Similarity in the nature of work (quasi-judicial/appeal-type functions) is not a sufficient yardstick to equate Service Tribunal employees with the High Court/District Judiciary establishment. If functional resemblance alone were accepted, employees of other quasi-judicial/revenue fora could press identical claims, which is impermissible. No discriminatory treatment was shown: Tribunal staff already receive emoluments/secretariat allowances as provided by statute/rules; Chairman/Members’ distinct terms (fixed tenure; separate emoluments) do not govern permanent staff.
(c) Financial parity with Pakistan’s Federation/Provinces—Inapplicability in AJ&K
––Fiscal/administrative autonomy; precedent.
AJ&K Government has no automatic parity with the Federal or Provincial Governments of Pakistan for allowances. “Parity with Punjab” has been declined as a binding rule; at most, external frameworks may offer guidance where AJ&K law is silent.
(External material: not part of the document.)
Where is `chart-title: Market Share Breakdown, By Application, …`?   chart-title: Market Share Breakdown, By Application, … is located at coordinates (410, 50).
Claims that other Service Tribunals (Federal/Sindh/Balochistan/GB) staff receive the allowances do not oblige AJ&K to replicate them. (Azad Govt. & others v. Sardar Muhammad Mukhtar Khan & others, 2016 SCR 206, rel.)
(d) Writ of mandamus for allowances—When not issuable
––AJ&K Interim Constitution, 1974, Art. 44; administrative discretion.
Courts do not direct the executive to create or extend financial benefits absent a clear legal right. As the governing statutes/rules delineate Tribunal staff emoluments and no enforceable right to “three-time judicial allowance,” utility, or transport allowance was shown, mandamus does not lie.
(e) Reliance on “Service Tribunal is a Court” jurisprudence—Scope distinguished
––PLD 2013 SC 501; 2016 SCR 228.
Authorities recognizing Service Tribunals as judicial/quasi-judicial fora for specified purposes (e.g., independence in appointments/proceedings) do not convert them into superior courts for all incidents of service/finance nor confer automatic parity in allowances. Constitutional text (Art. 47) controls.
Cited Cases:
• Azad Govt. & others v. Sardar Muhammad Mukhtar Khan & others, 2016 SCR 206 (parity with Punjab—guidance only)
• Sheikh Riaz-ul-Haq v. Federation of Pakistan & others, PLD 2013 SC 501 (nature of Service Tribunal—distinguished for present fiscal claim)
• AJ&K Govt. v. Syed Khalid Hussain Gillani, 2016 SCR 228 (Service Tribunal as judicial forum—applied in limited sense, distinguished)
Disposition: Writ petition dismissed; no entitlement made out to three-time judicial allowance, utility allowance, or transport allowance for AJ&K Service Tribunal staff.